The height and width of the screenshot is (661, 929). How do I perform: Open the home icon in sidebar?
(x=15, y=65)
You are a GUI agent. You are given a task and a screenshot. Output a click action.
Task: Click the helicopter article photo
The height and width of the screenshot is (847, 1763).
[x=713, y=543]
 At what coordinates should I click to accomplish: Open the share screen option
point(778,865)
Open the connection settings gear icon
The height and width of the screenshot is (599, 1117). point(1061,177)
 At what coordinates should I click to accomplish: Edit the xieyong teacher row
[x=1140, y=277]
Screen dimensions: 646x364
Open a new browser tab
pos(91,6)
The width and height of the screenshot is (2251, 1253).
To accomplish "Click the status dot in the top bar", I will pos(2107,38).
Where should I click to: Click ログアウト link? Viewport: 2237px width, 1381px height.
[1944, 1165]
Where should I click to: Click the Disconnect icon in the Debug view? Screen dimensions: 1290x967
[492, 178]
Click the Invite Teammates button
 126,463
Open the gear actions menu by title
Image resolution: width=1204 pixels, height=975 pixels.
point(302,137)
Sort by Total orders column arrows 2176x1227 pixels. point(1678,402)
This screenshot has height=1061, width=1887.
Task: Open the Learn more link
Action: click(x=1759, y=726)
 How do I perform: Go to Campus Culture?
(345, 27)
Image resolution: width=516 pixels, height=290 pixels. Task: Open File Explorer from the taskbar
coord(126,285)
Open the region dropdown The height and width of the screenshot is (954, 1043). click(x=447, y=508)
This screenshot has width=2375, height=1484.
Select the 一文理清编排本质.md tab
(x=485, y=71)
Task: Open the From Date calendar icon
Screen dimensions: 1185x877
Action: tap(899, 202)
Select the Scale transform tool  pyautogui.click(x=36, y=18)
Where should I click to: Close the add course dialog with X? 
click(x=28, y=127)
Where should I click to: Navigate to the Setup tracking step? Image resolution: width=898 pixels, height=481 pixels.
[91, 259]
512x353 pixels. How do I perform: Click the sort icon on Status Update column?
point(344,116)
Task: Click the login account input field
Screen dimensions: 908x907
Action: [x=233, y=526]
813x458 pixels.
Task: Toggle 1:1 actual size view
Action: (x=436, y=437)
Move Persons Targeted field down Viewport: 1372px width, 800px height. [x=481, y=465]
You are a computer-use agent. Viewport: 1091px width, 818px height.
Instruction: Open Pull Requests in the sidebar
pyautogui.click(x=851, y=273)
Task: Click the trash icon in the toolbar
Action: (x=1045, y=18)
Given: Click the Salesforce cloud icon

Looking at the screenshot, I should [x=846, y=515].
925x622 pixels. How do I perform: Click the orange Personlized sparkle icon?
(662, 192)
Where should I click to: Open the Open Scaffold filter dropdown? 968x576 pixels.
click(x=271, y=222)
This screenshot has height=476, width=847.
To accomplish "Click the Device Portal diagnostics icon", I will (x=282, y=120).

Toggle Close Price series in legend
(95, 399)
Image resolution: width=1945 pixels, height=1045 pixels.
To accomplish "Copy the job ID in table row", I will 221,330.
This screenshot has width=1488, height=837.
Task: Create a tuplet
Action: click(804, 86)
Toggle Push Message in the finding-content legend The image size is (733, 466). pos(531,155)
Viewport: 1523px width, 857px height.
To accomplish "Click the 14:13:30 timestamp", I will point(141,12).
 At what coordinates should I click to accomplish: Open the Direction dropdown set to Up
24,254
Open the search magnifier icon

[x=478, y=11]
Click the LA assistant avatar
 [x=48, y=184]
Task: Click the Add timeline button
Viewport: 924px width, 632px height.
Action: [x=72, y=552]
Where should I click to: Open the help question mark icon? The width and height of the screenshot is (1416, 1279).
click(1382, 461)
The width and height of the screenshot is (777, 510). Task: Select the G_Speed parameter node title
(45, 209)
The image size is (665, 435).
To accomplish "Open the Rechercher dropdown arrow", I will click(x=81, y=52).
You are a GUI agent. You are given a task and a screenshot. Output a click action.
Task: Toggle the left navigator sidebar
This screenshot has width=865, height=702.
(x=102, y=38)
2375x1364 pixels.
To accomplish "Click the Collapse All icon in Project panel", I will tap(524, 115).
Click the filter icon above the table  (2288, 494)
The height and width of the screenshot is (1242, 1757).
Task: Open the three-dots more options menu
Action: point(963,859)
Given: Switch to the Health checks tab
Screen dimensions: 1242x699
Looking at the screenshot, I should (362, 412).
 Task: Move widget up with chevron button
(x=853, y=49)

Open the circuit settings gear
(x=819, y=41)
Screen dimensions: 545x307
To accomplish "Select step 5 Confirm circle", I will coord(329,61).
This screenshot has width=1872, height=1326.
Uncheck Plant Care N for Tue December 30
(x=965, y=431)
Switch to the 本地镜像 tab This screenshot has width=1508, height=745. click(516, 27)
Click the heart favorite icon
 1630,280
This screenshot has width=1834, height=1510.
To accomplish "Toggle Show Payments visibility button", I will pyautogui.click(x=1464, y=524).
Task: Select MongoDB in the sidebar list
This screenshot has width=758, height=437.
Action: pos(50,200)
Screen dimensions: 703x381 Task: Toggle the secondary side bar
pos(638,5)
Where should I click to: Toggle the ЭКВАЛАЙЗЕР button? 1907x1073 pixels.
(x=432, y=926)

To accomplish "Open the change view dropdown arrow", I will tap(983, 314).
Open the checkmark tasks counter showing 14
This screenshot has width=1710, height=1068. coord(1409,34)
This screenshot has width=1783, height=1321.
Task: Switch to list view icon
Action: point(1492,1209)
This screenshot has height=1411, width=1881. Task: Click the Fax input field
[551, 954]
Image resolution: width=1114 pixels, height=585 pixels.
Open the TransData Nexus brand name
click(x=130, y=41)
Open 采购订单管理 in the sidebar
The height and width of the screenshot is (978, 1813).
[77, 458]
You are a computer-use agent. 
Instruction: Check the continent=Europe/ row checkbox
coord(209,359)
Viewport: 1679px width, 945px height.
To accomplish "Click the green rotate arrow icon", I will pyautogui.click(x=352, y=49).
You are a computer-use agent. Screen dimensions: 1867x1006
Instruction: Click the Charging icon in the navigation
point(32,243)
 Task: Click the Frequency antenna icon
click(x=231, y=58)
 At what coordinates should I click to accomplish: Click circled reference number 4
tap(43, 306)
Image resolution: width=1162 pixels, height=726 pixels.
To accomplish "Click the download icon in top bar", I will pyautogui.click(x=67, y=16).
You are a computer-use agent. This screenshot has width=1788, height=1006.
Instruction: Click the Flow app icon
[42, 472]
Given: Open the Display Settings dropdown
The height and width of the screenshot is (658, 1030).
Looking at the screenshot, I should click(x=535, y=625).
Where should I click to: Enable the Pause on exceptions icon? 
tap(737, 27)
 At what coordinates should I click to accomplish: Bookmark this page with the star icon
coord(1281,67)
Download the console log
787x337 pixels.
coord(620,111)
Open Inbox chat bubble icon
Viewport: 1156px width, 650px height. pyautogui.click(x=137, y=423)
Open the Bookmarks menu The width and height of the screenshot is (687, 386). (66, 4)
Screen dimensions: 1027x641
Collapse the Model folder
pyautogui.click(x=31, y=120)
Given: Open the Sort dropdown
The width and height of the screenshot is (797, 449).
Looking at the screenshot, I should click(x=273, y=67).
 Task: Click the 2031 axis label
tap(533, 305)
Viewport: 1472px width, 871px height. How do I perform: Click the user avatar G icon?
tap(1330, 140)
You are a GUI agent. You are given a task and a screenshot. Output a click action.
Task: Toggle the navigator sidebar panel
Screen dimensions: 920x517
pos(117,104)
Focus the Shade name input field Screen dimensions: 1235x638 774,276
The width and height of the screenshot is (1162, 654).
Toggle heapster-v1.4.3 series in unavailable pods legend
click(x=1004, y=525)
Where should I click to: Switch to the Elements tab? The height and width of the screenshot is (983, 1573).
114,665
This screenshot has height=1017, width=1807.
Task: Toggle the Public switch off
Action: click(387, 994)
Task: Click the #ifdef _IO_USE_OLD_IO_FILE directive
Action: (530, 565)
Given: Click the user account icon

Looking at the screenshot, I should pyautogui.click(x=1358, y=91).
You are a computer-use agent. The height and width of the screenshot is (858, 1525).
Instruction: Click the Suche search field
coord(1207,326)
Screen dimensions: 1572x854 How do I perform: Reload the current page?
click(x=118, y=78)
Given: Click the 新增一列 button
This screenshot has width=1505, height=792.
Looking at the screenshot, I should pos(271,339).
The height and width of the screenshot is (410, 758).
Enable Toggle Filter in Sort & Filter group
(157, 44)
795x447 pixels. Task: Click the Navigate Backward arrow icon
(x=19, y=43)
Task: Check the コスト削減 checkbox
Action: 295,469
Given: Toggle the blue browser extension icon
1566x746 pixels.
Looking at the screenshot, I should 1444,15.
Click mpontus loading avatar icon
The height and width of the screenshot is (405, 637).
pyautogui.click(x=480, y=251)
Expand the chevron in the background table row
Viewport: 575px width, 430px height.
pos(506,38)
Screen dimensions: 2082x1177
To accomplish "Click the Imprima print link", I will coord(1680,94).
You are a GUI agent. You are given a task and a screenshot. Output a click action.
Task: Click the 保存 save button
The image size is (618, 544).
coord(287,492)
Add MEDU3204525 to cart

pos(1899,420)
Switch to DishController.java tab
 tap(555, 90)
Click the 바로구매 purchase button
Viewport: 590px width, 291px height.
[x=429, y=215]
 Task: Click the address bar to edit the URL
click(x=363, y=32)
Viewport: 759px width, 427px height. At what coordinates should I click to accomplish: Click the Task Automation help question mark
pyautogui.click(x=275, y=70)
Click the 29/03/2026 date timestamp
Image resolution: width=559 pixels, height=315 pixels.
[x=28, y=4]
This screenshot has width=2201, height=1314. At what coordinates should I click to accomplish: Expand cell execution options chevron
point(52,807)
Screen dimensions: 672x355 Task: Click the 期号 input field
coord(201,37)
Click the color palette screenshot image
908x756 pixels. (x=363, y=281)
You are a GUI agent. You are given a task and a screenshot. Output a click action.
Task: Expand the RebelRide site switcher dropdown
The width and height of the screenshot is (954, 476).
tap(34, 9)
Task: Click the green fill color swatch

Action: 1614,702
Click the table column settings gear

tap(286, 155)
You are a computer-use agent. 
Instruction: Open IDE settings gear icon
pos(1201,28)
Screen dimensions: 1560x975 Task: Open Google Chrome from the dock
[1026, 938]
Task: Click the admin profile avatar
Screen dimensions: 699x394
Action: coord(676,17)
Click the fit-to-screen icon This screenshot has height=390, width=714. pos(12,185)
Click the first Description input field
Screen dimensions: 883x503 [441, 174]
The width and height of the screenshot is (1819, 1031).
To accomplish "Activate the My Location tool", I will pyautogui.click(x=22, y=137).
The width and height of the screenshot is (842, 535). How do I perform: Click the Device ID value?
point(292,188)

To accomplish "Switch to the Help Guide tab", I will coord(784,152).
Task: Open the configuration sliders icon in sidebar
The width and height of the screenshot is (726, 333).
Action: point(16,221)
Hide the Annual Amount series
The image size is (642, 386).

::::::

**REQUIREMENT**
How many lines of the entries above hold the string "navigator"? Reply with the number alone.

**SOLUTION TO THIS PROBLEM**
2